Currently, it has been estimated that almost 200,000 metric tonnes of gold have been mined in the world’s history, and each year, around 3000 tonnes are added to the stock level. On the other hand, Bitcoin has a fixed number of supply, only 21 million of the digital coins can ever be mined. However, presently, almost 19 million of the asset has already been mined.
The Chief Economist went on to point out that a fixed supply rate does not automatically translate to less volatility. He added that the opposite could happen when supply becomes relatively inelastic.
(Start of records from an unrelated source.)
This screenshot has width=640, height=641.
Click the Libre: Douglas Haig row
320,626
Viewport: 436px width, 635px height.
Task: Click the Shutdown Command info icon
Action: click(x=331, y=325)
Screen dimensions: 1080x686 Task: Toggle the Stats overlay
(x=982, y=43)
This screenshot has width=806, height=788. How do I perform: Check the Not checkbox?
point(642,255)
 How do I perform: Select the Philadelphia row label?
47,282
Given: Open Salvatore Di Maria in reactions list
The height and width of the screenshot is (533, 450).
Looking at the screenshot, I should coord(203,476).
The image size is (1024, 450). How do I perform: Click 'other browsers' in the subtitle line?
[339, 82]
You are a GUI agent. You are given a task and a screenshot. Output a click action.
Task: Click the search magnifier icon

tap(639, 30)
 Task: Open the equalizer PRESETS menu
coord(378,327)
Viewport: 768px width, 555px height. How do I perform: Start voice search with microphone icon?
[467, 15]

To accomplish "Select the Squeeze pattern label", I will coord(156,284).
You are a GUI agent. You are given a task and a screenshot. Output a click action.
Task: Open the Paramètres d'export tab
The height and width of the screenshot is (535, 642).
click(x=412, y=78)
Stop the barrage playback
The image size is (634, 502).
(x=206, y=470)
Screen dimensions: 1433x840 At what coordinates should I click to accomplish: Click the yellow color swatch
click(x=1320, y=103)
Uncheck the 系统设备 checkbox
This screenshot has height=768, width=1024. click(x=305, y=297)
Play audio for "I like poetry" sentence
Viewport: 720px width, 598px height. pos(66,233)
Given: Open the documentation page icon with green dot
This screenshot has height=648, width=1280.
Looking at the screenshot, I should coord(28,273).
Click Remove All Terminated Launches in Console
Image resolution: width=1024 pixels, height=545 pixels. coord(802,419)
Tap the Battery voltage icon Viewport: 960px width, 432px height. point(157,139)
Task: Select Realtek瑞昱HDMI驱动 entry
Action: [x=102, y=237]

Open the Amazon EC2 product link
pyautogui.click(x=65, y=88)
He then highlighted the fact that “shifting patterns with demand can have very large and abrupt impacts on prices.” This has already been seen in the behaviour of Bitcoin when we saw the price of the asset rise suddenly due to the interest of institutional investors in the asset.
Gold appeal is waning
Putnam has said that his firm has noticed a drop in gold’s appeal as a viable investment tool that can be used to hedge against global political risk. He added that in the last three years, the price swings that we have seen with the precious metal can be blamed on the regular policy changes of the US Federal Reserve.
He went on to explain that equities mostly tend to respond to the same driving forces in the market across the world, and that as the gold-equity relationship becomes more prominent, it would considerably weaken the appeal of the use of gold as a safe-haven for investors.